From birth, babies begin to receive visual and auditory stimuli, essential for learning something essential in their lives: language. Between six and nine months, they begin to speak, associating sounds with real-world objects and concepts. By the time they reach the age of two, they typically have a vocabulary of around 300 words. But how does this learning process take place? A team of researchers from New York University studied recordings of a child’s daily life during his first year of life to find the answer. The experiment not only confirmed the link between visual and linguistic representation – that is, what is seen and the word that corresponds to it – but also contributed to the development of an artificial intelligence (AI) model ), who managed to recognize different objects in the same way as children.
“Large AI systems are trained and fed by an astronomical amount of data. We are talking about billions of words to be able to develop a linguistic system,” explains Wai Keen Vong, doctor of psychology and computer science, who coordinated the study published this Thursday in the journal Science. “However, humans only need a few thousand words to achieve an effective communication system,” he adds. From this contrast was born the interest in investigating whether an AI would be capable of learning to talk in the same way as children: observe their environment, listen to the people around them and make the connection between what they see and what they hear.

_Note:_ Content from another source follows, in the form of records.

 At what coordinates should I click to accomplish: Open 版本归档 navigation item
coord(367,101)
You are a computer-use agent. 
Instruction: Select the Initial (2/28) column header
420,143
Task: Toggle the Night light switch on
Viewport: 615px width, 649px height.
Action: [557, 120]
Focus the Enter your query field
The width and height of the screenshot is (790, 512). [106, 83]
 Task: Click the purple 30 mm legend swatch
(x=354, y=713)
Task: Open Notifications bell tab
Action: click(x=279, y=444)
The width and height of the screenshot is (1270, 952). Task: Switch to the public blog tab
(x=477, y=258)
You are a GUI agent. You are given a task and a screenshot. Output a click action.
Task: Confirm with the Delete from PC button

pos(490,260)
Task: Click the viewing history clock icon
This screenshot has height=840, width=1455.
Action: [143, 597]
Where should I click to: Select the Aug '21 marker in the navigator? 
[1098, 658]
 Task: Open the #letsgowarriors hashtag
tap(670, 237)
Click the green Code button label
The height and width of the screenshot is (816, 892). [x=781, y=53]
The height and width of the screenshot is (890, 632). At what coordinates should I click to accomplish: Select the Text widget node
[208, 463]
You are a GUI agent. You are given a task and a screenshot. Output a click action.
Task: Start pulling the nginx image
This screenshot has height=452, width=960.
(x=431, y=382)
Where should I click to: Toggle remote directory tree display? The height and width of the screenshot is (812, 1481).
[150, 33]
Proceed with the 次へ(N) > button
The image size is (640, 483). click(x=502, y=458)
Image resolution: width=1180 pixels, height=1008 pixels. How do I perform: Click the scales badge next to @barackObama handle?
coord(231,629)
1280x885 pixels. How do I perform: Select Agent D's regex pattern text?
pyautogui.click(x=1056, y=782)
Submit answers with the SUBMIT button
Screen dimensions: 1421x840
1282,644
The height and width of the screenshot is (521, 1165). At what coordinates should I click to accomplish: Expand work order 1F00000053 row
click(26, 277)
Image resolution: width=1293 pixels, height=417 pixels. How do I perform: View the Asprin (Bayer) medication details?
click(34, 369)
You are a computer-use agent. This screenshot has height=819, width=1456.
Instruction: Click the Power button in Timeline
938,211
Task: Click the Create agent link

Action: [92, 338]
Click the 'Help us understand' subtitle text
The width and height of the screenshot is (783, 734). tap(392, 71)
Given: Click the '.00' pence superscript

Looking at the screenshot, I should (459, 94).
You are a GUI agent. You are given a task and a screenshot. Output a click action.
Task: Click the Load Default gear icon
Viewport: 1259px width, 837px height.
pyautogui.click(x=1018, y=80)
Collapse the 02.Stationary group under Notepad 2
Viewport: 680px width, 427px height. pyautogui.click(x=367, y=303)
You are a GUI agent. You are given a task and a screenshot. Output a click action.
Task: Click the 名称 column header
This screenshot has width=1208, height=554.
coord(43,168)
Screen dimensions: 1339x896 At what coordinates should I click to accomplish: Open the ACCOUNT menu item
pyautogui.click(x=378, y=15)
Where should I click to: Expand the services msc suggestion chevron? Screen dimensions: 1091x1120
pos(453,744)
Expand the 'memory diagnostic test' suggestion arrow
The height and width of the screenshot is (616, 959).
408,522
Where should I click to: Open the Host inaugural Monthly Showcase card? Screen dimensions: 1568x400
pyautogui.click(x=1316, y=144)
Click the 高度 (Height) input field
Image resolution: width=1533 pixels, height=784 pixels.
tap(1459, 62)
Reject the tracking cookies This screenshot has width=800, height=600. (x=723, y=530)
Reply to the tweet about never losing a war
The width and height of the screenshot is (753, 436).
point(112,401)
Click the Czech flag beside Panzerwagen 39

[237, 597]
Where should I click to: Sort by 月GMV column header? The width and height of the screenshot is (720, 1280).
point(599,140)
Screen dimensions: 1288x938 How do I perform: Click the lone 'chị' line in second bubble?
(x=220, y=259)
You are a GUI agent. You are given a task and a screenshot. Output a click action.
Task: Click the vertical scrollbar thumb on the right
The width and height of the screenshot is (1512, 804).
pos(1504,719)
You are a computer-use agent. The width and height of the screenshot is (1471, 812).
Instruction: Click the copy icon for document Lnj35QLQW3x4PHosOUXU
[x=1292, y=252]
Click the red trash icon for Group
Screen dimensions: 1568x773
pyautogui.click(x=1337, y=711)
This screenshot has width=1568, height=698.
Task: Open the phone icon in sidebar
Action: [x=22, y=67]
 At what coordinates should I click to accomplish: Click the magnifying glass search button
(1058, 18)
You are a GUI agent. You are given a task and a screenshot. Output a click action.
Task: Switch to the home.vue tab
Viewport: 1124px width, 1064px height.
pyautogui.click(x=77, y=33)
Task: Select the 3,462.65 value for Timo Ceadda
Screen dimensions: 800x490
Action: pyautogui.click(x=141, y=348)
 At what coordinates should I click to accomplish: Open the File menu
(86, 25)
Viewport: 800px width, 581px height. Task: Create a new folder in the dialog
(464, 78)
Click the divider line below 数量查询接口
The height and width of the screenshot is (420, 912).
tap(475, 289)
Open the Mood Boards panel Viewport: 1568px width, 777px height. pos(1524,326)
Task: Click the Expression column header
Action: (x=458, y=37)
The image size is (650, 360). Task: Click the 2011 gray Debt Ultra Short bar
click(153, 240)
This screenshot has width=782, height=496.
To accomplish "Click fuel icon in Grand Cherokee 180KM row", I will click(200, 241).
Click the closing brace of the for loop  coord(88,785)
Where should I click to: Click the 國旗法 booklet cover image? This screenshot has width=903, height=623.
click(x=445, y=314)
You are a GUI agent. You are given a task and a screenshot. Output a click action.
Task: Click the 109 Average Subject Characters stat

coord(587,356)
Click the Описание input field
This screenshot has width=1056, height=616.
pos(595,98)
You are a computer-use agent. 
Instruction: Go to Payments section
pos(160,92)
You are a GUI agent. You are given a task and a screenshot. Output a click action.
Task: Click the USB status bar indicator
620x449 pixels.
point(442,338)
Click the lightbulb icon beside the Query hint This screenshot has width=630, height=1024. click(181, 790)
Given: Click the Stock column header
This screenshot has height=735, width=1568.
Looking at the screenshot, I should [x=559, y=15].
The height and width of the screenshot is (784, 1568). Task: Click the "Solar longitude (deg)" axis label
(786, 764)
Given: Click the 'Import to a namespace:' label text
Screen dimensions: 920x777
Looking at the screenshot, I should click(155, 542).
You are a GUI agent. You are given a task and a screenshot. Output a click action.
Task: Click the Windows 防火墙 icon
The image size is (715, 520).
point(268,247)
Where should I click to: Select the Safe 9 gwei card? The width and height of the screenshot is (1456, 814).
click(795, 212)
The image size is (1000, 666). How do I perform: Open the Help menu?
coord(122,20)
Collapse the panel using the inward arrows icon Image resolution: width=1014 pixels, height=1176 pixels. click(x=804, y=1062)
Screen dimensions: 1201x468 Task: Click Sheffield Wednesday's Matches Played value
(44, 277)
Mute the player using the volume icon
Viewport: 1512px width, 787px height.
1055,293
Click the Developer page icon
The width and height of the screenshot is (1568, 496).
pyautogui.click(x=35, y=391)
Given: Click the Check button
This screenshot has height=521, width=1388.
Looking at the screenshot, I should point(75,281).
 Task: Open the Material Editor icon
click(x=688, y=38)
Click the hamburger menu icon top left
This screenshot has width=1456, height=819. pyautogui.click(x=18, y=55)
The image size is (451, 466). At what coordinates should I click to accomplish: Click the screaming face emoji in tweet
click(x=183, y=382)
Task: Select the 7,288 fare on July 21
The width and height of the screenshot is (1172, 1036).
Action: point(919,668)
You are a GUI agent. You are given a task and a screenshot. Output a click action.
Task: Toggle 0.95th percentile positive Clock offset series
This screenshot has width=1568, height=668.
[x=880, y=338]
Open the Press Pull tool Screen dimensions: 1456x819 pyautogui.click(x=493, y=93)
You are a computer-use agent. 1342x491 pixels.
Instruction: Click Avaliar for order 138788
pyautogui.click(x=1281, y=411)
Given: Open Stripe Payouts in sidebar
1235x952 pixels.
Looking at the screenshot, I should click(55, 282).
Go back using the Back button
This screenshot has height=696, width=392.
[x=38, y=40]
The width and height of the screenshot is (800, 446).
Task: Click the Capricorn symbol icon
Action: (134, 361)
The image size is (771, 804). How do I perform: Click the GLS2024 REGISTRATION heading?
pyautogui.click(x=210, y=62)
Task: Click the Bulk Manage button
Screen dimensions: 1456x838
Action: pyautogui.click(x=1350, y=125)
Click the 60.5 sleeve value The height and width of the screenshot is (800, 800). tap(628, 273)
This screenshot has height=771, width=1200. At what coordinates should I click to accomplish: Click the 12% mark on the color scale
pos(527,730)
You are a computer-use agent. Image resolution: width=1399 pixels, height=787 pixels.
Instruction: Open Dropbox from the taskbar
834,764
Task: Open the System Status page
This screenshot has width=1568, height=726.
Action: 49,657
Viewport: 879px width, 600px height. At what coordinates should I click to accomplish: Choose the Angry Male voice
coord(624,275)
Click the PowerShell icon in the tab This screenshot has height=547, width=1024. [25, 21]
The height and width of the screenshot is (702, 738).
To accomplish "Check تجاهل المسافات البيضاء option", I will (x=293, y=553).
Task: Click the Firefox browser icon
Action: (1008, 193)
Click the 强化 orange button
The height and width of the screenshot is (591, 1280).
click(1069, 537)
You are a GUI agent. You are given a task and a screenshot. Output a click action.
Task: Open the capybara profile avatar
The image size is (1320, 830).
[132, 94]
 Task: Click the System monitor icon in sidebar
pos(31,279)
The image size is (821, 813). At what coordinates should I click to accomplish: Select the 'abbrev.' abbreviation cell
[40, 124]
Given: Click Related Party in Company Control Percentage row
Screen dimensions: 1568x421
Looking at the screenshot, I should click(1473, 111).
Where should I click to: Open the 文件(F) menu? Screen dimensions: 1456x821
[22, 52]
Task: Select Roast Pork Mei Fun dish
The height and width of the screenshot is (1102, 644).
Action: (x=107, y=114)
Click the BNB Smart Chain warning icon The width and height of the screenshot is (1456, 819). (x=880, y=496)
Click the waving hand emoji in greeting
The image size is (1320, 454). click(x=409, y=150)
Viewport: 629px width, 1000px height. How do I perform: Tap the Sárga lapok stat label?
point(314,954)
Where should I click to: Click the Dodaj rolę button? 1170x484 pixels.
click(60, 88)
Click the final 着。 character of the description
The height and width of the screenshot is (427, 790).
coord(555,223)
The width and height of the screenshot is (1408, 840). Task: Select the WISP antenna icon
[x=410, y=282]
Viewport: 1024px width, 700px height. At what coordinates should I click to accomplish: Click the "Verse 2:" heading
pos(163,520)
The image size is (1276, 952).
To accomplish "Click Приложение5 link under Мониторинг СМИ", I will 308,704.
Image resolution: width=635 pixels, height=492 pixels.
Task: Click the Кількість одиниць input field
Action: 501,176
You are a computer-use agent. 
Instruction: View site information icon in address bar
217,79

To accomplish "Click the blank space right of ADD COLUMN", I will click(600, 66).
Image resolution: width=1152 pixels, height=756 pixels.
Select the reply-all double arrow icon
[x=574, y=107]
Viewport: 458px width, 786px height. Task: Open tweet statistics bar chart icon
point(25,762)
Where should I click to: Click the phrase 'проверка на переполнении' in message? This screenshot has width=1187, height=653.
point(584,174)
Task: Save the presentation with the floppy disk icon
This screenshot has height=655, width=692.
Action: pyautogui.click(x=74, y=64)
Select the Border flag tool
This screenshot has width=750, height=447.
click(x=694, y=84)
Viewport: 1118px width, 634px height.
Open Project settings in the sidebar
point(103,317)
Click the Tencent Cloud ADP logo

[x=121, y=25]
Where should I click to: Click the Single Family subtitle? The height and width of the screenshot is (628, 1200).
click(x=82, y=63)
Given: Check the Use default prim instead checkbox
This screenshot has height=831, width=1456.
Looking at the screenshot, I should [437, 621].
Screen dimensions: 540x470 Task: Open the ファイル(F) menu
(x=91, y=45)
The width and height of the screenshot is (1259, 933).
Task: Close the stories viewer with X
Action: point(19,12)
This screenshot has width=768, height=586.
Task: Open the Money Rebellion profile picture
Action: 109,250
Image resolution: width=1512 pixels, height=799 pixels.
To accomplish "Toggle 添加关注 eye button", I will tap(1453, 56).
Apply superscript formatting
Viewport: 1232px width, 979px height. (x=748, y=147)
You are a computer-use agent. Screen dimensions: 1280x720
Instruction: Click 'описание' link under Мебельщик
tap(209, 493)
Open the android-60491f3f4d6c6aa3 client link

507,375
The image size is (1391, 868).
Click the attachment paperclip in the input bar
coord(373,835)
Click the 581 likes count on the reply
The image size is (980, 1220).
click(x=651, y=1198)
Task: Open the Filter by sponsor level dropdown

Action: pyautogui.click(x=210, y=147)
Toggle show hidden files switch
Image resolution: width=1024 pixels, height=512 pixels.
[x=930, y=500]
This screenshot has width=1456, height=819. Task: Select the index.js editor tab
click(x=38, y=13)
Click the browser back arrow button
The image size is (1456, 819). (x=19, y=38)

Early language acquisition is a widely debated topic for which several hypotheses have been proposed. Traditionally, these types of studies have been conducted in controlled laboratories, resulting in findings that often cannot be effectively extrapolated to more dynamic and varied real-world settings. “The novelty of this analysis lies in the fact that we were able to work with first-hand data, from a real learning situation,” emphasizes Vong.
To this end, Vong’s team analyzed 61 hours of the life of Sam, an Australian boy who for a year and a half – from six to 25 months – wore a helmet with a camera that recorded the interactions he he had with their parents and grandparents on a daily basis. In reality, he only recorded 1% of his waking time during the entire experiment. Despite this, hundreds of images were created that reproduced exactly what the child saw, accompanied by the linguistic expressions of those close to him, which explained the nature of the objects around him. “For example, during the meal, the camera in his head recorded the image of a spoon, at the same time that his mother asked him something related to this utensil. And so on, with dozens of everyday objects,” explains Vong.
The link between these two mediums is almost never obvious. In fact, the researcher acknowledges that part of the challenge for babies is understanding exactly what word is associated with the object they are interacting with. “Most of the time, parents don’t label every item. For every ball that Sam looked at, his parents didn’t tell him “that’s a ball”, “look at the ball”. He listened to the words in a natural context, and the difficulty is to determine precisely, within a more or less long sentence, which word corresponds to the round object with which he was playing,” underlines Vong.
Train an AI like a baby
After observing the child’s behavior, the researchers were able to confirm that he had learned the meaning of the words by connecting the visual stimulus, that is to say the image presented to him, with the response of the limbs. of his family, who repeated the corresponding word. With these results, they moved on to the second phase of the experiment: testing whether an AI would be able to learn to recognize objects in the same way as Sam.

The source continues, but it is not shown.